This observation advised that overexpression of FHL1C brought on cell development arrest and or cell death in Jurkat cells. We very first examined the cell cycle progression of Jurkat cells transfected with pEGFP or pEGFP FHL1C. The results showed no amazing variation within the cell cycle distribution involving the 2 groups, although the num ber of cells overexpressing FHL1C exhibited a slight improve in G2 M phase. We following established cell viability immediately after transfection. We identified the percentage of viable cells decreased continu ously amongst Jurkat cells right after transfection with pEGFP FHL1C, suggesting that overexpression of FHL1C could possibly lead to cell death. Upcoming, we immediately estimated apoptosis immediately after overexpres sion of FHL1C. Jurkat cells were transfected as described over, and apoptosis was established by movement cytometric analysis with annexin V and PI staining.

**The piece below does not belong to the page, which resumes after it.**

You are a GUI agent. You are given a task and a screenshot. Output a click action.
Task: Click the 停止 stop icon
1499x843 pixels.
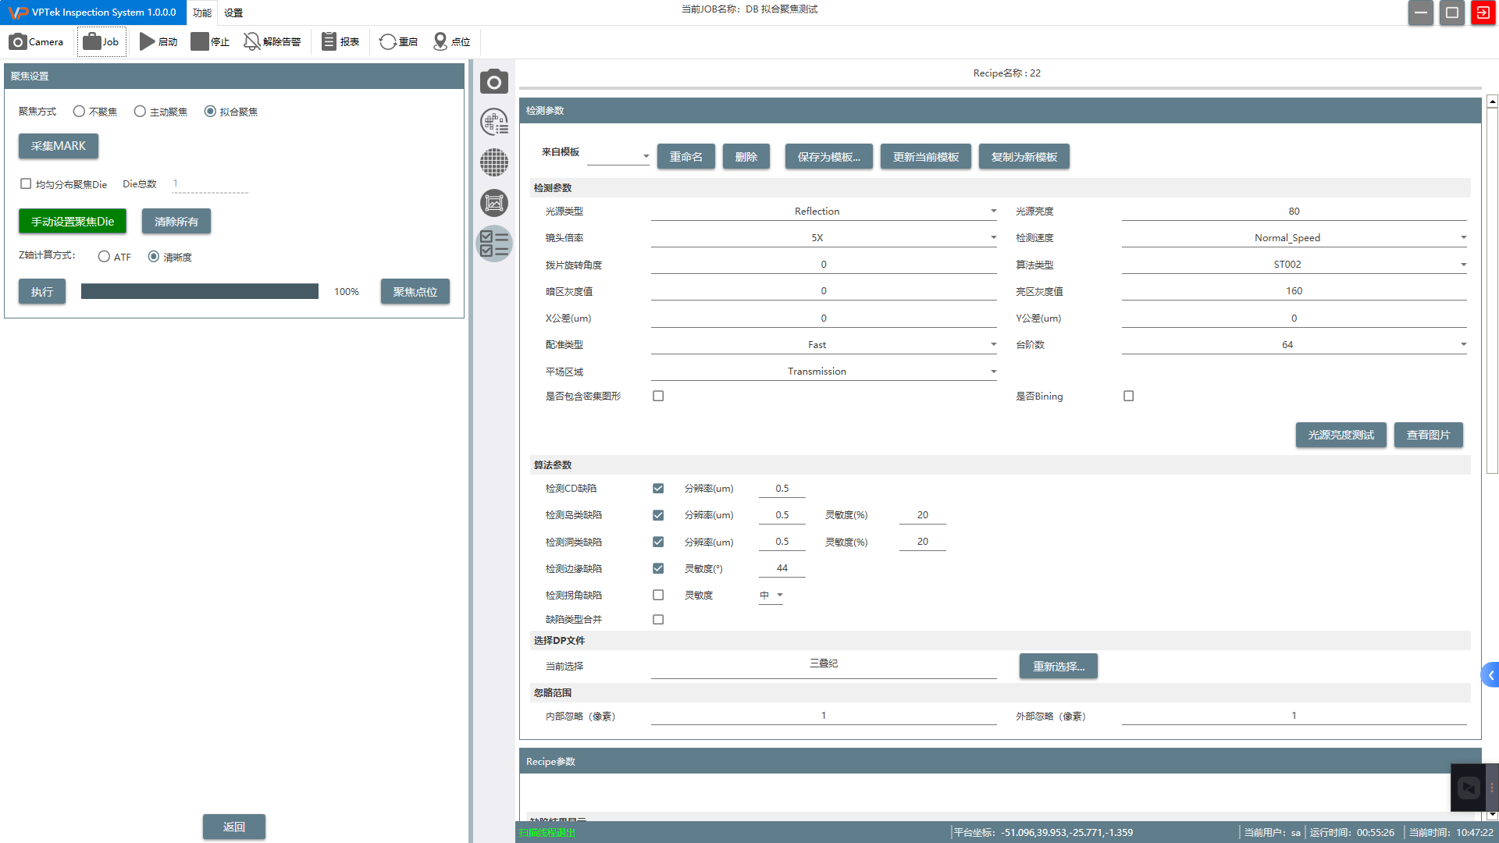(x=200, y=42)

In the GFP cell population, there was a substantial maximize of annexin V cells amongst the pEGFP FHL1C transfected Jurkat cells compared with that among the pEGFP transfected Jurkat cells, suggesting that overexpression of FHL1C induced apoptosis in Jurkat MEK162 clinical cells. Annexin V and PI staining distin guishes early apoptotic and late apop totic cells. As Figure 3C and D had been proven, overexpression of FHL1C resulted in an in crease of both early and late apoptotic cells amongst Jurkat cells. We also examined the morphology of Jurkat cells transfected with pEGFP or pEGFP FHL1C by Hoechst staining and TEM. The results confirmed that there were additional apoptotic cells with condensed nuclei amid Jurkat cells overexpress ing FHL1C.
In the molecular level, overexpression of FHL1C in Jurkat cells diminished the expression of anti apoptosis molecules, which includes Bcl 2 and Bcl x1, and enhanced expression in the apoptosis related molecule caspase 3. These outcomes strongly suggest that overexpression of FHL1C induces apoptosis of T ALL cells. FHL1C induces apoptosis of Jurkat prompt delivery cells via suppression of RBP J mediated transactivation Related to its murine homolog KyoT2, FHL1C also possesses a C terminal RBPmotif, suggesting that FHL1C interacts with RBP J and suppresses RBP J mediated transactivation. To verify an interaction concerning FHL1C and RBP J, we carried out co immunoprecipitation. HeLa cells have been co transfected with expression vectors for Myc tagged RBP J and EGFP tagged FHL1C, and immunoprecipitation was per formed with an anti Myc antibody.
Co precipitated proteins have been detected using an anti FHL1 antibody by western blotting analysis. The results showed that GFP FHL1C was well co precipitated with RBP J, suggesting that FHL1C interacts with RBP J. In addition, we carried out reporter assays working with HeLa and Cos7 cells by transfection with pEGFP FHL1C as well as a NIC expression vector. As a result, more than expression of FHL1C suppressed transactivation of the reporter harboring RBP J binding sites by NIC inside a dose dependent manner. This consequence demonstrated that FHL1C suppresses RBP J mediated transactivation by competing with NIC. We subsequent established no matter if FHL1C induced apop tosis of Jurkat cells via suppression of RBP J mediated transactivation by overexpressing RBP J VP16, a constitutively activated RBP J.
Jurkat cells had been transfected with pEGFP FHL1C alone or co transfected with pEGFP FHL1C and pCMX VP16 RBP J, followed by examination of apoptosis. The results showed that Jurkat cells didn’t undergo apoptosis following transfection with pCMX VP16 RBP J alone, and overexpression of FHL1C alone induced apoptosis, which was constant together with the final results shown above. Co transfection of cells with vec tors carrying FHL1C and RBP J VP16 resulted in effi cient attenuation of the FHL1C induced apoptosis. This impact was proportional to the level of RBP J VP16.